INSTRUCTIONS FOR THE TASK:
Write out verbatim the lines of the data, starting with the line containing "Locate an element on the screen. The" and continuing through the line containing "Go to Previous Page is", with both of those lines included.

Saved entries:
start
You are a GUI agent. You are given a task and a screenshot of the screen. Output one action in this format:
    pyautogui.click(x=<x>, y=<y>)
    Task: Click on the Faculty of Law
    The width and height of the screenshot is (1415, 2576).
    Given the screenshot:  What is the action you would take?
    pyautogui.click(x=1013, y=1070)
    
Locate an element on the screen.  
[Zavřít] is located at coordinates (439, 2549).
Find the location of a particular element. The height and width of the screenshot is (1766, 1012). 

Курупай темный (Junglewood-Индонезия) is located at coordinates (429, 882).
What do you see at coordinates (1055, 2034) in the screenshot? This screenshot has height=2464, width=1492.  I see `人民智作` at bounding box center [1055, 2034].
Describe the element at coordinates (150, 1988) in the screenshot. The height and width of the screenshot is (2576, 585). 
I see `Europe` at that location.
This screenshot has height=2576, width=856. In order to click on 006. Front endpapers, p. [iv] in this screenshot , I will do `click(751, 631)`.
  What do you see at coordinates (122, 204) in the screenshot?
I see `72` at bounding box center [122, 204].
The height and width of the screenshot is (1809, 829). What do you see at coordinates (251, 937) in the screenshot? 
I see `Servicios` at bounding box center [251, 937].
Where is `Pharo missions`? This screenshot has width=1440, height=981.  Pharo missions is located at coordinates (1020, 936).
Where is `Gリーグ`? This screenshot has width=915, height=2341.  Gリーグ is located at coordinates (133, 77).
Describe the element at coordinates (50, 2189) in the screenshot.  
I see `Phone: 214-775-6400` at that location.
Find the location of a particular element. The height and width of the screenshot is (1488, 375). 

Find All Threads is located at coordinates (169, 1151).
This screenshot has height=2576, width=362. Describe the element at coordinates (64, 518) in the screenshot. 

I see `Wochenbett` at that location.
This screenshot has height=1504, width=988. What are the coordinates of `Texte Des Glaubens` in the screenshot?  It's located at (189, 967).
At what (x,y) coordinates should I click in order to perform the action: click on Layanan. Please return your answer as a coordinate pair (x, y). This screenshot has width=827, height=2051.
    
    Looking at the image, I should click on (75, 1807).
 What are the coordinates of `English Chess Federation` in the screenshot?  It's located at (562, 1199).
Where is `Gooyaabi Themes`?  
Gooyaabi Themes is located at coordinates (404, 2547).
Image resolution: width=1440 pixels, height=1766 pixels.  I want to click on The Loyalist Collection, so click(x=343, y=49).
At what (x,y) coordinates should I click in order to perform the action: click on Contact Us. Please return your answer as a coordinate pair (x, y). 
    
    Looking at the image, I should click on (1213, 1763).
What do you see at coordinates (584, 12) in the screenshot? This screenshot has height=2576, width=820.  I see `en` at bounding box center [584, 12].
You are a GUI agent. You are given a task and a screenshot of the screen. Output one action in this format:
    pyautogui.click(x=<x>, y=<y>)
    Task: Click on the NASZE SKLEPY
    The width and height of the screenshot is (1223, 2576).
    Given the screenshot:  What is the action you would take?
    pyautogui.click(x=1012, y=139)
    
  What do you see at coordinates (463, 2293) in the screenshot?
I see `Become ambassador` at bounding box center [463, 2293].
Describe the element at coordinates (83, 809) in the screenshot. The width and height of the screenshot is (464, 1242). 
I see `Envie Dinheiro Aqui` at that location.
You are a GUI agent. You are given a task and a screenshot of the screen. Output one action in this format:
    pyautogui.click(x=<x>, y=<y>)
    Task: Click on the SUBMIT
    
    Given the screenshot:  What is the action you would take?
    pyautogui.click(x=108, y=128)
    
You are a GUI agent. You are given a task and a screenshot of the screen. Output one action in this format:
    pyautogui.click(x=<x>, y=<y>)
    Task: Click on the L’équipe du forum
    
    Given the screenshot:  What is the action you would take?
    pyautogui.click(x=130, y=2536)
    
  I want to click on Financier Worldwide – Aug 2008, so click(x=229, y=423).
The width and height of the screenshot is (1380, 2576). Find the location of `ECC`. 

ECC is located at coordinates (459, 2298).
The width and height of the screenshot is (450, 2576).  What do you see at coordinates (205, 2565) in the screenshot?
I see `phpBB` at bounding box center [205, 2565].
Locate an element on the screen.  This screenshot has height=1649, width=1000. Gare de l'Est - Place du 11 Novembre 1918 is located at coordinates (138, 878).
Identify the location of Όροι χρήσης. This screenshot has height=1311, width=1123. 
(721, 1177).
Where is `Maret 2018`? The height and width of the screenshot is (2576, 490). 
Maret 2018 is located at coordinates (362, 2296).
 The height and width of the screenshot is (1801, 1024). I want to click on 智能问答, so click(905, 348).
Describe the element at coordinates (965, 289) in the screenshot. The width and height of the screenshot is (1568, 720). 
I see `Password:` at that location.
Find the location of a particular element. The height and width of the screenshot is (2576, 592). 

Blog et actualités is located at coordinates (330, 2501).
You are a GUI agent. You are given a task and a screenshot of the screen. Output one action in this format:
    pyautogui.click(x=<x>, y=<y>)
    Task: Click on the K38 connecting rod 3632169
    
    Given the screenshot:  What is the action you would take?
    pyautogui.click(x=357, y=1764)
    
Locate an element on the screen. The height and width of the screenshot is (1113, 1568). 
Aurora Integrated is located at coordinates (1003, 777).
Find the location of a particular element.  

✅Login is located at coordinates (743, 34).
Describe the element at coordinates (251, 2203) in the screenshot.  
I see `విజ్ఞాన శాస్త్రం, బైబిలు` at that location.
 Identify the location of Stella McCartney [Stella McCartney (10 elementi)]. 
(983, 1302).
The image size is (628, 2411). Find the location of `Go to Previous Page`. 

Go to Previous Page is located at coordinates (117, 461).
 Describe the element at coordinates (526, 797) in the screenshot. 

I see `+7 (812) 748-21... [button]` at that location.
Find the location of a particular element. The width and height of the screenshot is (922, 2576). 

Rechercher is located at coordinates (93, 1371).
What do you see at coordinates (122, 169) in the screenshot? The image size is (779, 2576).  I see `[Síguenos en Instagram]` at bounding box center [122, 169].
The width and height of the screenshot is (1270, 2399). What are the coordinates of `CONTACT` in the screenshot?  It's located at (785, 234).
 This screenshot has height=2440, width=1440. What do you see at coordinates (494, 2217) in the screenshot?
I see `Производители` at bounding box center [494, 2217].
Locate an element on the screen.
end
RESULT FOR THIS EXERCISE:
Locate an element on the screen. The height and width of the screenshot is (1113, 1568). 
Aurora Integrated is located at coordinates (1003, 777).
Find the location of a particular element.  

✅Login is located at coordinates (743, 34).
Describe the element at coordinates (251, 2203) in the screenshot.  
I see `విజ్ఞాన శాస్త్రం, బైబిలు` at that location.
 Identify the location of Stella McCartney [Stella McCartney (10 elementi)]. 
(983, 1302).
The image size is (628, 2411). Find the location of `Go to Previous Page`. 

Go to Previous Page is located at coordinates (117, 461).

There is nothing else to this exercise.